Because a corporation’s existence is only by fiction of law, it can only exercise its rights and powers through its directors, officers, or agents, who are all natural persons. A corporation cannot sue or enter into contracts without them.
A consequence of a corporation’s separate personality is that consent by a corporation through its representatives is not consent of the representative, personally. Its obligations, incurred through official acts of
its representatives, are its own. A stockholder, director, or representative does not become a party to a contract just because a corporation executed a contract through that stockholder, director or representative.
As a general rule, therefore, a corporation’s representative who did not personally bind himself or herself to an arbitration agreement cannot be forced to participate in arbitration proceedings made pursuant to an agreement entered into by the corporation. He or she is generally not considered a party to that agreement.

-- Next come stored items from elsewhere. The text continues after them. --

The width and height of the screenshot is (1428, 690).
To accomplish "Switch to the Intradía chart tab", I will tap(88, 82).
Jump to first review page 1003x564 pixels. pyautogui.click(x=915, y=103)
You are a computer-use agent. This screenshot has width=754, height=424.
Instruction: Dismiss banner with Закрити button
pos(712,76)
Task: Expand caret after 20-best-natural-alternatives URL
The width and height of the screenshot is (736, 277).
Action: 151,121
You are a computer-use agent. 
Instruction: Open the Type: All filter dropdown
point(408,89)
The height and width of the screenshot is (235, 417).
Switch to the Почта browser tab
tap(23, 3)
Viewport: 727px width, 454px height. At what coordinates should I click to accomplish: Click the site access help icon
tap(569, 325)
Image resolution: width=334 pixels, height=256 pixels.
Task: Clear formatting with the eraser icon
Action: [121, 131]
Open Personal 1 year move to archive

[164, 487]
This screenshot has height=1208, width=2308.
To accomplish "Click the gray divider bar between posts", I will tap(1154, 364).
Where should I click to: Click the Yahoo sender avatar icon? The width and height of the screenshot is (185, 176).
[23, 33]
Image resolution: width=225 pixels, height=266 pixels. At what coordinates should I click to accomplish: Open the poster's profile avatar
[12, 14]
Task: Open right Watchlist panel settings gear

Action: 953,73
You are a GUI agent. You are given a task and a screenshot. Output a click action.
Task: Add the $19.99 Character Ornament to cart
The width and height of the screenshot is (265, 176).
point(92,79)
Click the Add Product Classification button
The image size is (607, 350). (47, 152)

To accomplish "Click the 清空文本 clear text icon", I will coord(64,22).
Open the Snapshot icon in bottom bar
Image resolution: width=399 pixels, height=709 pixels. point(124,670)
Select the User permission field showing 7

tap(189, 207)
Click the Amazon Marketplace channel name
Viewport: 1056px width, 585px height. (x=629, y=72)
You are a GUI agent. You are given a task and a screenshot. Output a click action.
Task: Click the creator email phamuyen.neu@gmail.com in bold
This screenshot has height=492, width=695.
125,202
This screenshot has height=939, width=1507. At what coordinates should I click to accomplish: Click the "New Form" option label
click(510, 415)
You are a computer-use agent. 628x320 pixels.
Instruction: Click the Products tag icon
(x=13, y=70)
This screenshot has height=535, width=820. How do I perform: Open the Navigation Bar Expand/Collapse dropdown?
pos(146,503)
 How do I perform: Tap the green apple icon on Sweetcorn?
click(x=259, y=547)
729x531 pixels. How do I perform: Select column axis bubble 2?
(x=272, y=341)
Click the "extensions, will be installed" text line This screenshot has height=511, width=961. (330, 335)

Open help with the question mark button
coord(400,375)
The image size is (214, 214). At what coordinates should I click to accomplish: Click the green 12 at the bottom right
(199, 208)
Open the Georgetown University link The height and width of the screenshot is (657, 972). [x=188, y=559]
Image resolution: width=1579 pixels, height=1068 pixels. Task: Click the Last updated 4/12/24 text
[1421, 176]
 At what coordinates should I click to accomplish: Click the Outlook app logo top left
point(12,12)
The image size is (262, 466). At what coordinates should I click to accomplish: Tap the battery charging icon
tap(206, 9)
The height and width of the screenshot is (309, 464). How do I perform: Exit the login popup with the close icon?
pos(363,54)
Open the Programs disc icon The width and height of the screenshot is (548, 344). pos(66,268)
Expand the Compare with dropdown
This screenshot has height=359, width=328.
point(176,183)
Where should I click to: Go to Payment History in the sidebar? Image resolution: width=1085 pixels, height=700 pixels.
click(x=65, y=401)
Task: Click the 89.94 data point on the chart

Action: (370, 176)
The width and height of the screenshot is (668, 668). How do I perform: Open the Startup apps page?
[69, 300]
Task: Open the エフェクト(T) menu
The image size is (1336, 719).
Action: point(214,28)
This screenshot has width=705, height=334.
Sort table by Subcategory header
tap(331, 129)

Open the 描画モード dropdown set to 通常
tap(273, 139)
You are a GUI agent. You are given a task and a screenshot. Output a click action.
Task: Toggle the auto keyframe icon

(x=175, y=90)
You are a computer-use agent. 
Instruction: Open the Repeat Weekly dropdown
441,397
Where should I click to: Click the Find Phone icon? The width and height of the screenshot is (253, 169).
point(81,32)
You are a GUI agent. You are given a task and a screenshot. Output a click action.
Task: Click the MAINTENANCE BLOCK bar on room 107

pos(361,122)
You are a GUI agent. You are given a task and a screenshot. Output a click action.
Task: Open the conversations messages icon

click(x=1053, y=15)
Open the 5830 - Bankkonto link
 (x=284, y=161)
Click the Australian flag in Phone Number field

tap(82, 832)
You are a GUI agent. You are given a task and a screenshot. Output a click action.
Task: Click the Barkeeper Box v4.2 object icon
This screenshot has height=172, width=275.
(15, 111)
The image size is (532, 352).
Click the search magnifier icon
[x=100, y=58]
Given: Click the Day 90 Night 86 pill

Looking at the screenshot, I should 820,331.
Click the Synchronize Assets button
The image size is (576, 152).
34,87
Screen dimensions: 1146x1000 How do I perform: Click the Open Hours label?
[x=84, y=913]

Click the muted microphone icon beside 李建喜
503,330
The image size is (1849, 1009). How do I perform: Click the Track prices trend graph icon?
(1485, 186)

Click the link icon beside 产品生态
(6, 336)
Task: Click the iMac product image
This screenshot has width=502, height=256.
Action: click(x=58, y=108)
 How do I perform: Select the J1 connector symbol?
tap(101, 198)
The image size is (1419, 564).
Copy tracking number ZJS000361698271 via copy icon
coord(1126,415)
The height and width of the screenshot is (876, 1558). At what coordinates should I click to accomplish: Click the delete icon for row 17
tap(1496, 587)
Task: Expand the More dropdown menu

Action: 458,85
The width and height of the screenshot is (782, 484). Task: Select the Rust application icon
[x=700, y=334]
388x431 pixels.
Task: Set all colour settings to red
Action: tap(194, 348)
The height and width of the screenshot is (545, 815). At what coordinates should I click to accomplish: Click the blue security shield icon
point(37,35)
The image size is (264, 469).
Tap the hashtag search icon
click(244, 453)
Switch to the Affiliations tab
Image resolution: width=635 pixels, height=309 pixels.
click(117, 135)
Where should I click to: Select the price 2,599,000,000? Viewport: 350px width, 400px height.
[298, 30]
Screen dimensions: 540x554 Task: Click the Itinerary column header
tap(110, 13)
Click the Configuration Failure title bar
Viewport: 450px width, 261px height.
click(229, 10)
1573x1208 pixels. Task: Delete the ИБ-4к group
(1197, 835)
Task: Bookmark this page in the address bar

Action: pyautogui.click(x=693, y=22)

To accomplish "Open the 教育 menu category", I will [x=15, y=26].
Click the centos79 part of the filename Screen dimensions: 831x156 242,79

However, there are instances when the distinction between personalities of directors, officers, and representatives, and of the corporation, are disregarded. We call this piercing the veil of corporate fiction.
Based on the above provision, a director, trustee, or officer of a corporation may be made solidarily liable with it for all damages suffered by the corporation, its stockholders or members, and other persons in any of the following cases:
a) The director or trustee willfully and knowingly voted for or assented to a patently unlawful corporate act;
b) The director or trustee was guilty of gross negligence or bad faith in directing corporate affairs; and
c) The director or trustee acquired personal or pecuniary interest in conflict with his or her duties as director or trustee.
Solidary liability with the corporation will also attach in the following
instances:
a) “When a director or officer has consented to the issuance of watered stocks or who, having knowledge thereof, did not
forthwith file with the corporate secretary his written objection thereto”;
b) “When a director, trustee or officer has contractually agreed or stipulated to hold himself personally and solidarily liable with the corporation”; and
c) “When a director, trustee or officer is made, by specific provision of law, personally liable for his corporate action.”
When there are allegations of bad faith or malice against corporate directors or representatives, it becomes the duty of courts or tribunals to determine if these persons and the corporation should be treated as one.
Without a trial, courts and tribunals have no basis for determining whether the veil of corporate fiction should be pierced. Courts or tribunals do not have such prior knowledge. Thus, the courts or tribunals must first determine whether circumstances exist to warrant the courts or tribunals to disregard the distinction between the corporation and the persons representing it. The determination of these circumstances must be made by one tribunal or court in a proceeding participated in by all parties involved, including current representatives of the corporation, and those persons whose personalities are impliedly the same as the corporation. This is because when the court or tribunal finds that circumstances exist warranting the piercing of the corporate veil, the corporate representatives are treated as the corporation itself and should be held liable for corporate acts. The corporation’s distinct personality is disregarded, and the corporation is seen as a mere aggregation of persons undertaking a business under the collective name of the corporation.
Hence, when the directors, as in this case, are impleaded in a case against a corporation, alleging malice or bad faith on their part in directing the affairs of the corporation, complainants are effectively alleging that the directors and the corporation are not acting as separate entities. They are alleging that the acts or omissions by the corporation that violated their rights are also the directors’ acts or omissions. Rules of Court, Rule 2, sec. 2.
However, when the courts disregard the corporation’s distinct and separate personality from its directors or officers, the courts do not say that the corporation, in all instances and for all purposes, is the same as its directors, stockholders, officers, and agents. It does not result in an absolute
confusion of personalities of the corporation and the persons composing or
representing it. Courts merely discount the distinction and treat them as one, in relation to a specific act, in order to extend the terms of the contract and the liabilities for all damages to erring corporate officials who participated in the corporation’s illegal acts. This is done so that the legal fiction cannot be used to perpetrate illegalities and injustices.